__WHAT IS NEEDED__. A faithful copy of all the data below, please; leave no line out.
=== DATA RECORDS ===
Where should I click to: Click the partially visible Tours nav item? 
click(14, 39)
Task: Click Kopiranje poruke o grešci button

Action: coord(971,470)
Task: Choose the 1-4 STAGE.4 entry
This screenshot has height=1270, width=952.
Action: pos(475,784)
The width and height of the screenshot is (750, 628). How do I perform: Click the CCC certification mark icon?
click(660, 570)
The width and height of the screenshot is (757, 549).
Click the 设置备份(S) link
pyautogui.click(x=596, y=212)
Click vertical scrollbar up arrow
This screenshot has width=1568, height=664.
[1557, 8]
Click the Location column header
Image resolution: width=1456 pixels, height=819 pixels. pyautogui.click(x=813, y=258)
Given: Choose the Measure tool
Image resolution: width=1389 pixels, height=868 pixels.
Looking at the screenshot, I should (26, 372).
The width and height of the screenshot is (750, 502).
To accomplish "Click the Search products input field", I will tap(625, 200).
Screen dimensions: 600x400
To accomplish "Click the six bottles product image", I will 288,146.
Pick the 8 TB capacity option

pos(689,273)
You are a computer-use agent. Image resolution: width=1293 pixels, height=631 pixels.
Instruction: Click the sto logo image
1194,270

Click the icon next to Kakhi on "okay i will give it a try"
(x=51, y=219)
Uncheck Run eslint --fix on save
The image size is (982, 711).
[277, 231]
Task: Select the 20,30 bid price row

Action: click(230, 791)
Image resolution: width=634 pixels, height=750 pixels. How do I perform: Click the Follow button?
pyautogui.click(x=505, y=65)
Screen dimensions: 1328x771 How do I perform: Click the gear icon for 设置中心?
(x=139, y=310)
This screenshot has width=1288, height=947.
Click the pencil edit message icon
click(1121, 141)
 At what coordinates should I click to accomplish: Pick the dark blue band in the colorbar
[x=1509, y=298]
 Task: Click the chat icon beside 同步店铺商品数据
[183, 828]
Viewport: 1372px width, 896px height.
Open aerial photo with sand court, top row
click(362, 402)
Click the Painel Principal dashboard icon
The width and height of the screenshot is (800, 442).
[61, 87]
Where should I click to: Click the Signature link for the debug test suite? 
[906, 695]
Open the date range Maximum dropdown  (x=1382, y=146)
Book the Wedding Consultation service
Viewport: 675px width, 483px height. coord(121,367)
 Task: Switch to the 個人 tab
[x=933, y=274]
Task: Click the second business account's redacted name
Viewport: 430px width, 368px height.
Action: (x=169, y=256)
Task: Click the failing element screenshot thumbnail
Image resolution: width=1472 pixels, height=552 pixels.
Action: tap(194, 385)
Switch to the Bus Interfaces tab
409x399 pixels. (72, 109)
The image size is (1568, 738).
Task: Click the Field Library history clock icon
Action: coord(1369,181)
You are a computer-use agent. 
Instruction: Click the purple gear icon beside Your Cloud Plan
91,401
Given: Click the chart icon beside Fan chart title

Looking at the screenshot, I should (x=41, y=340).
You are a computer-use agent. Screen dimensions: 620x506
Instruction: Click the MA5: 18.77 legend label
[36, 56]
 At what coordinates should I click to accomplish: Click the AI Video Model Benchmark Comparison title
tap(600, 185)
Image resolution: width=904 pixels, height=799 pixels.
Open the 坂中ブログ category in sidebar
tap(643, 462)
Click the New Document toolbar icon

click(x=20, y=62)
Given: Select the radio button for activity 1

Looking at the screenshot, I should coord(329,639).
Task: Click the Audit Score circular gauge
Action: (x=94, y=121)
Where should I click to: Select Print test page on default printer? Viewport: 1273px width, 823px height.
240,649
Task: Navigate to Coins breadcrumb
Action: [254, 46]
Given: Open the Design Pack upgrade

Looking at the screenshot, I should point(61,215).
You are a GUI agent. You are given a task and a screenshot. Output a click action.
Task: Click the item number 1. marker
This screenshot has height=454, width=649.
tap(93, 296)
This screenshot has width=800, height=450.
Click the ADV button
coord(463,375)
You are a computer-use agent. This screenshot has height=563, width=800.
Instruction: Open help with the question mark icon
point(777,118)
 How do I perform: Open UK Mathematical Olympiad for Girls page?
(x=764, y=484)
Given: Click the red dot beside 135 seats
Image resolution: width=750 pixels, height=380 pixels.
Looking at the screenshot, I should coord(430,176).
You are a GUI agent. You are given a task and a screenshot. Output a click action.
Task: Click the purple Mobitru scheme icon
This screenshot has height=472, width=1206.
===
__OUTPUT OF THE TASK__.
Where should I click to: Click the partially visible Tours nav item? 
click(14, 39)
Task: Click Kopiranje poruke o grešci button

Action: coord(971,470)
Task: Choose the 1-4 STAGE.4 entry
This screenshot has height=1270, width=952.
Action: pos(475,784)
The width and height of the screenshot is (750, 628). How do I perform: Click the CCC certification mark icon?
click(660, 570)
The width and height of the screenshot is (757, 549).
Click the 设置备份(S) link
pyautogui.click(x=596, y=212)
Click vertical scrollbar up arrow
This screenshot has width=1568, height=664.
[1557, 8]
Click the Location column header
Image resolution: width=1456 pixels, height=819 pixels. pyautogui.click(x=813, y=258)
Given: Choose the Measure tool
Image resolution: width=1389 pixels, height=868 pixels.
Looking at the screenshot, I should (26, 372).
The width and height of the screenshot is (750, 502).
To accomplish "Click the Search products input field", I will tap(625, 200).
Screen dimensions: 600x400
To accomplish "Click the six bottles product image", I will 288,146.
Pick the 8 TB capacity option

pos(689,273)
You are a computer-use agent. Image resolution: width=1293 pixels, height=631 pixels.
Instruction: Click the sto logo image
1194,270

Click the icon next to Kakhi on "okay i will give it a try"
(x=51, y=219)
Uncheck Run eslint --fix on save
The image size is (982, 711).
[277, 231]
Task: Select the 20,30 bid price row

Action: click(230, 791)
Image resolution: width=634 pixels, height=750 pixels. How do I perform: Click the Follow button?
pyautogui.click(x=505, y=65)
Screen dimensions: 1328x771 How do I perform: Click the gear icon for 设置中心?
(x=139, y=310)
This screenshot has width=1288, height=947.
Click the pencil edit message icon
click(1121, 141)
 At what coordinates should I click to accomplish: Pick the dark blue band in the colorbar
[x=1509, y=298]
 Task: Click the chat icon beside 同步店铺商品数据
[183, 828]
Viewport: 1372px width, 896px height.
Open aerial photo with sand court, top row
click(362, 402)
Click the Painel Principal dashboard icon
The width and height of the screenshot is (800, 442).
[61, 87]
Where should I click to: Click the Signature link for the debug test suite? 
[906, 695]
Open the date range Maximum dropdown  (x=1382, y=146)
Book the Wedding Consultation service
Viewport: 675px width, 483px height. coord(121,367)
 Task: Switch to the 個人 tab
[x=933, y=274]
Task: Click the second business account's redacted name
Viewport: 430px width, 368px height.
Action: (x=169, y=256)
Task: Click the failing element screenshot thumbnail
Image resolution: width=1472 pixels, height=552 pixels.
Action: tap(194, 385)
Switch to the Bus Interfaces tab
409x399 pixels. (72, 109)
The image size is (1568, 738).
Task: Click the Field Library history clock icon
Action: coord(1369,181)
You are a computer-use agent. 
Instruction: Click the purple gear icon beside Your Cloud Plan
91,401
Given: Click the chart icon beside Fan chart title

Looking at the screenshot, I should (x=41, y=340).
You are a computer-use agent. Screen dimensions: 620x506
Instruction: Click the MA5: 18.77 legend label
[36, 56]
 At what coordinates should I click to accomplish: Click the AI Video Model Benchmark Comparison title
tap(600, 185)
Image resolution: width=904 pixels, height=799 pixels.
Open the 坂中ブログ category in sidebar
tap(643, 462)
Click the New Document toolbar icon

click(x=20, y=62)
Given: Select the radio button for activity 1

Looking at the screenshot, I should coord(329,639).
Task: Click the Audit Score circular gauge
Action: (x=94, y=121)
Where should I click to: Select Print test page on default printer? Viewport: 1273px width, 823px height.
240,649
Task: Navigate to Coins breadcrumb
Action: [254, 46]
Given: Open the Design Pack upgrade

Looking at the screenshot, I should point(61,215).
You are a GUI agent. You are given a task and a screenshot. Output a click action.
Task: Click the item number 1. marker
This screenshot has height=454, width=649.
tap(93, 296)
This screenshot has width=800, height=450.
Click the ADV button
coord(463,375)
You are a computer-use agent. This screenshot has height=563, width=800.
Instruction: Open help with the question mark icon
point(777,118)
 How do I perform: Open UK Mathematical Olympiad for Girls page?
(x=764, y=484)
Given: Click the red dot beside 135 seats
Image resolution: width=750 pixels, height=380 pixels.
Looking at the screenshot, I should coord(430,176).
You are a GUI agent. You are given a task and a screenshot. Output a click action.
Task: Click the purple Mobitru scheme icon
This screenshot has height=472, width=1206.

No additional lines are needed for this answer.